— BEGIN —

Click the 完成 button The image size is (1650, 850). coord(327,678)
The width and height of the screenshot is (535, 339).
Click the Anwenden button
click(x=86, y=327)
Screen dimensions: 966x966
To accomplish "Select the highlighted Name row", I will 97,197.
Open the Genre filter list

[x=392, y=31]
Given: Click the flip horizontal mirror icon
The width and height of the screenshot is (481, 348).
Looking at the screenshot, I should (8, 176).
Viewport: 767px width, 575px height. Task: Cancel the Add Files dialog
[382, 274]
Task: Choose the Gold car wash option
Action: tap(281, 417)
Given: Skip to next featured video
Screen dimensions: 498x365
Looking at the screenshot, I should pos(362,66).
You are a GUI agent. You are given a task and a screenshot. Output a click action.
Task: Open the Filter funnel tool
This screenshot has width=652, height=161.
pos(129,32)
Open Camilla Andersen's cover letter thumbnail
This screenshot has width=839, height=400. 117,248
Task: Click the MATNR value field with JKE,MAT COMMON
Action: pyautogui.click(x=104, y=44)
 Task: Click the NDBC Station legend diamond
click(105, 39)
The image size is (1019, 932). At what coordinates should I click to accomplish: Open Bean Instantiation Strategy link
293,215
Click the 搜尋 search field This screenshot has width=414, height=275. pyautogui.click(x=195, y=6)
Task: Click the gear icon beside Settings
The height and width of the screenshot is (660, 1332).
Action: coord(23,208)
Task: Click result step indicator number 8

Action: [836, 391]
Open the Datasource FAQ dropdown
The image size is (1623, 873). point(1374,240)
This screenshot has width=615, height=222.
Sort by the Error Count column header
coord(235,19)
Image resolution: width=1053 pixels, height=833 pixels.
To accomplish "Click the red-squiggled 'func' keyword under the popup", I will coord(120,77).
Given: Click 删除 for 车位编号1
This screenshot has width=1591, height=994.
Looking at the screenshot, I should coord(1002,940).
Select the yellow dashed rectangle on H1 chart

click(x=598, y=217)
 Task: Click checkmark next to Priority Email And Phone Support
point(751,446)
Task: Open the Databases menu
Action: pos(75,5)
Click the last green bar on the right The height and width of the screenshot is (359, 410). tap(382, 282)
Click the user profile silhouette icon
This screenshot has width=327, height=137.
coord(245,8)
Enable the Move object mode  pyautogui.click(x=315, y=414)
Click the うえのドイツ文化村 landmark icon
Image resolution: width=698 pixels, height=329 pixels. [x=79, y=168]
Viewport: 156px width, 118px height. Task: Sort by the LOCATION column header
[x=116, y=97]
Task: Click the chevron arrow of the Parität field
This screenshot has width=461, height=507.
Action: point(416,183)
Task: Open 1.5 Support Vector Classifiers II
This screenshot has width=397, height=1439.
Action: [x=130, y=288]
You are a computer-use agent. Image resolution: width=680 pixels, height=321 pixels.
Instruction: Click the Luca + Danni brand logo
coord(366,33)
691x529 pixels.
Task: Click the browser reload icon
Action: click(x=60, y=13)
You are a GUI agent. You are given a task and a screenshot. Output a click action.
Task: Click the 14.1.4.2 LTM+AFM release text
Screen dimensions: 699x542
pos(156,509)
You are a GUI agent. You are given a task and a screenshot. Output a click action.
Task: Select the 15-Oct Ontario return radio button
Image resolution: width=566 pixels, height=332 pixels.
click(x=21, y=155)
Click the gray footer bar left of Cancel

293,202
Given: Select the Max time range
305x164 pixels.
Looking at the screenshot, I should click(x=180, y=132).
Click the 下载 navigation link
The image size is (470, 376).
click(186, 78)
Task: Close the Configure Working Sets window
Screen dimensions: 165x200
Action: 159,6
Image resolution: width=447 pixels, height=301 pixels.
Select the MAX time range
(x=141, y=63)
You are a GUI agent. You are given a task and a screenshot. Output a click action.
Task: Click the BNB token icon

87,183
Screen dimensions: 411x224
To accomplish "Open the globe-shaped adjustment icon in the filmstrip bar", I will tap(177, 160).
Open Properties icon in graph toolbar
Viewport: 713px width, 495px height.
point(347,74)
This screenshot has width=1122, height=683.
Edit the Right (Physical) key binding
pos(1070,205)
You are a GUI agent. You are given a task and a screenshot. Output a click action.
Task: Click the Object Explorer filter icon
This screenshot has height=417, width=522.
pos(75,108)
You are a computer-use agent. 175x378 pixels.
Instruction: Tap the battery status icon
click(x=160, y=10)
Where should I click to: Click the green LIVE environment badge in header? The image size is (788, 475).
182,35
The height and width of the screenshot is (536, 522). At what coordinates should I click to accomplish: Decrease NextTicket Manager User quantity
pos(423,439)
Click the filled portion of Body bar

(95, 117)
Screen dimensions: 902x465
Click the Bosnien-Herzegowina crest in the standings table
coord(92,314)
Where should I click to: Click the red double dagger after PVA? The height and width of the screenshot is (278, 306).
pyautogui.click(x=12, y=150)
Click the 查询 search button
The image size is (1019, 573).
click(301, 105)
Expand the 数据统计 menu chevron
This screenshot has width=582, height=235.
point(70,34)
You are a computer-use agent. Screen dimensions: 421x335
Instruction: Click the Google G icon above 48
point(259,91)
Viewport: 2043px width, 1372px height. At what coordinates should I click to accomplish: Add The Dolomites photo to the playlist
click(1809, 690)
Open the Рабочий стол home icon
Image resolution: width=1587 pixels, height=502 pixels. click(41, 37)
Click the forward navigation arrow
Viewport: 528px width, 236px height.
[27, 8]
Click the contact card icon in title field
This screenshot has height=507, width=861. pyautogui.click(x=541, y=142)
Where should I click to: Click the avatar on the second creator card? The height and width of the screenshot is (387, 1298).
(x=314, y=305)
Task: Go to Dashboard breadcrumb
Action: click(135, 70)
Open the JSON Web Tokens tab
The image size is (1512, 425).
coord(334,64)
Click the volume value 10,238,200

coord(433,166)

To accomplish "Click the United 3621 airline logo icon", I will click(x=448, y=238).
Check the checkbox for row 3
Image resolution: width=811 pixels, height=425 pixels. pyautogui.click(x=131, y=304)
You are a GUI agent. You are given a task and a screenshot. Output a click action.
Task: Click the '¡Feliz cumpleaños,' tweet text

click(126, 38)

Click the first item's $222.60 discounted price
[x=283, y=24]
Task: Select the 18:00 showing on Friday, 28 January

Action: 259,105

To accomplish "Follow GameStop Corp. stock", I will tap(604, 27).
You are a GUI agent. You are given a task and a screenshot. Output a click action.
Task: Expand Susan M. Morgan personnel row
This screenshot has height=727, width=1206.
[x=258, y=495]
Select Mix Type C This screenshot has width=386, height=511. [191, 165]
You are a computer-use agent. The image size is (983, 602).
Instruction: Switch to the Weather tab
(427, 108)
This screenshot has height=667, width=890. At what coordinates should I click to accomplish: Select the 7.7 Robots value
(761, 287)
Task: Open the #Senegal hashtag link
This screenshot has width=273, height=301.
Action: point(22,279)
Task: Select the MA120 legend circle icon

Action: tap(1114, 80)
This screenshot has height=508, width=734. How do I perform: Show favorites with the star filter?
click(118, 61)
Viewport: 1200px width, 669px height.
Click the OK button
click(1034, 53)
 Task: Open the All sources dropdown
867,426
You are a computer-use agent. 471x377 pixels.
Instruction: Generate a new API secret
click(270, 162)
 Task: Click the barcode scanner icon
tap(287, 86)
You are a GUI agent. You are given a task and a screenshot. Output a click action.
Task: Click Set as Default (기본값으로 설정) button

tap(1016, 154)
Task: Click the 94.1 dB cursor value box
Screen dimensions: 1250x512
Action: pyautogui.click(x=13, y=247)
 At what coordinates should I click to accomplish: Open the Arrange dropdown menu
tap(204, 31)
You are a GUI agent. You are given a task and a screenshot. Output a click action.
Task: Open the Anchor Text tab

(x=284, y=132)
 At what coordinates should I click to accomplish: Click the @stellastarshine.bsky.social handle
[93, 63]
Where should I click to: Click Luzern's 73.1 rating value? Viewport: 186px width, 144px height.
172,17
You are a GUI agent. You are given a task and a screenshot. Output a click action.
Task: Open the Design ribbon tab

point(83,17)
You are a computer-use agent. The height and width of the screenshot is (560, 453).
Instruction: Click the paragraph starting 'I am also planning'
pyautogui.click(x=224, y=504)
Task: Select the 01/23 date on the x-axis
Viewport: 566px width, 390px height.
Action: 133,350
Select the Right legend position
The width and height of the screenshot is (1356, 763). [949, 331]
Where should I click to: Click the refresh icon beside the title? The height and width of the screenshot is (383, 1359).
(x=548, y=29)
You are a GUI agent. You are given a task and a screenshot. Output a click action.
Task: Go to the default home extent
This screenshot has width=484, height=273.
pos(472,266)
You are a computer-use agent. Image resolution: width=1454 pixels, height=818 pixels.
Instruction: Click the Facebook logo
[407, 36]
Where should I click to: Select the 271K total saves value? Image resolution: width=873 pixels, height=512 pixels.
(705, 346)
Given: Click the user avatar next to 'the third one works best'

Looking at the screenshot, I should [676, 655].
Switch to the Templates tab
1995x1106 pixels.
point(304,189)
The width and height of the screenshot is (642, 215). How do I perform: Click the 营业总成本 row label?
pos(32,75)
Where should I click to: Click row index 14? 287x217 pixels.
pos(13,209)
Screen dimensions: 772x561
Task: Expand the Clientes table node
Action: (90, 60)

— END —

### [Exercise details]
Please put the listing from the line containing "The height and width of the screenshot is (536, 522)." through the line containing "Select Mix Type" into a JSON list of strings, one string per line and blank lines omitted.

### [Full answer]
[
  "The height and width of the screenshot is (536, 522). At what coordinates should I click to accomplish: Decrease NextTicket Manager User quantity",
  "pos(423,439)",
  "Click the filled portion of Body bar",
  "(95, 117)",
  "Screen dimensions: 902x465",
  "Click the Bosnien-Herzegowina crest in the standings table",
  "coord(92,314)",
  "Where should I click to: Click the red double dagger after PVA? The height and width of the screenshot is (278, 306).",
  "pyautogui.click(x=12, y=150)",
  "Click the 查询 search button",
  "The image size is (1019, 573).",
  "click(301, 105)",
  "Expand the 数据统计 menu chevron",
  "This screenshot has width=582, height=235.",
  "point(70,34)",
  "You are a computer-use agent. Screen dimensions: 421x335",
  "Instruction: Click the Google G icon above 48",
  "point(259,91)",
  "Viewport: 2043px width, 1372px height. At what coordinates should I click to accomplish: Add The Dolomites photo to the playlist",
  "click(1809, 690)",
  "Open the Рабочий стол home icon",
  "Image resolution: width=1587 pixels, height=502 pixels. click(41, 37)",
  "Click the forward navigation arrow",
  "Viewport: 528px width, 236px height.",
  "[27, 8]",
  "Click the contact card icon in title field",
  "This screenshot has height=507, width=861. pyautogui.click(x=541, y=142)",
  "Where should I click to: Click the avatar on the second creator card? The height and width of the screenshot is (387, 1298).",
  "(x=314, y=305)",
  "Task: Go to Dashboard breadcrumb",
  "Action: click(135, 70)",
  "Open the JSON Web Tokens tab",
  "The image size is (1512, 425).",
  "coord(334,64)",
  "Click the volume value 10,238,200",
  "coord(433,166)",
  "To accomplish \"Click the United 3621 airline logo icon\", I will click(x=448, y=238).",
  "Check the checkbox for row 3",
  "Image resolution: width=811 pixels, height=425 pixels. pyautogui.click(x=131, y=304)",
  "You are a GUI agent. You are given a task and a screenshot. Output a click action.",
  "Task: Click the '¡Feliz cumpleaños,' tweet text",
  "click(126, 38)",
  "Click the first item's $222.60 discounted price",
  "[x=283, y=24]",
  "Task: Select the 18:00 showing on Friday, 28 January",
  "Action: 259,105",
  "To accomplish \"Follow GameStop Corp. stock\", I will tap(604, 27).",
  "You are a GUI agent. You are given a task and a screenshot. Output a click action.",
  "Task: Expand Susan M. Morgan personnel row",
  "This screenshot has height=727, width=1206.",
  "[x=258, y=495]",
  "Select Mix Type C This screenshot has width=386, height=511. [191, 165]"
]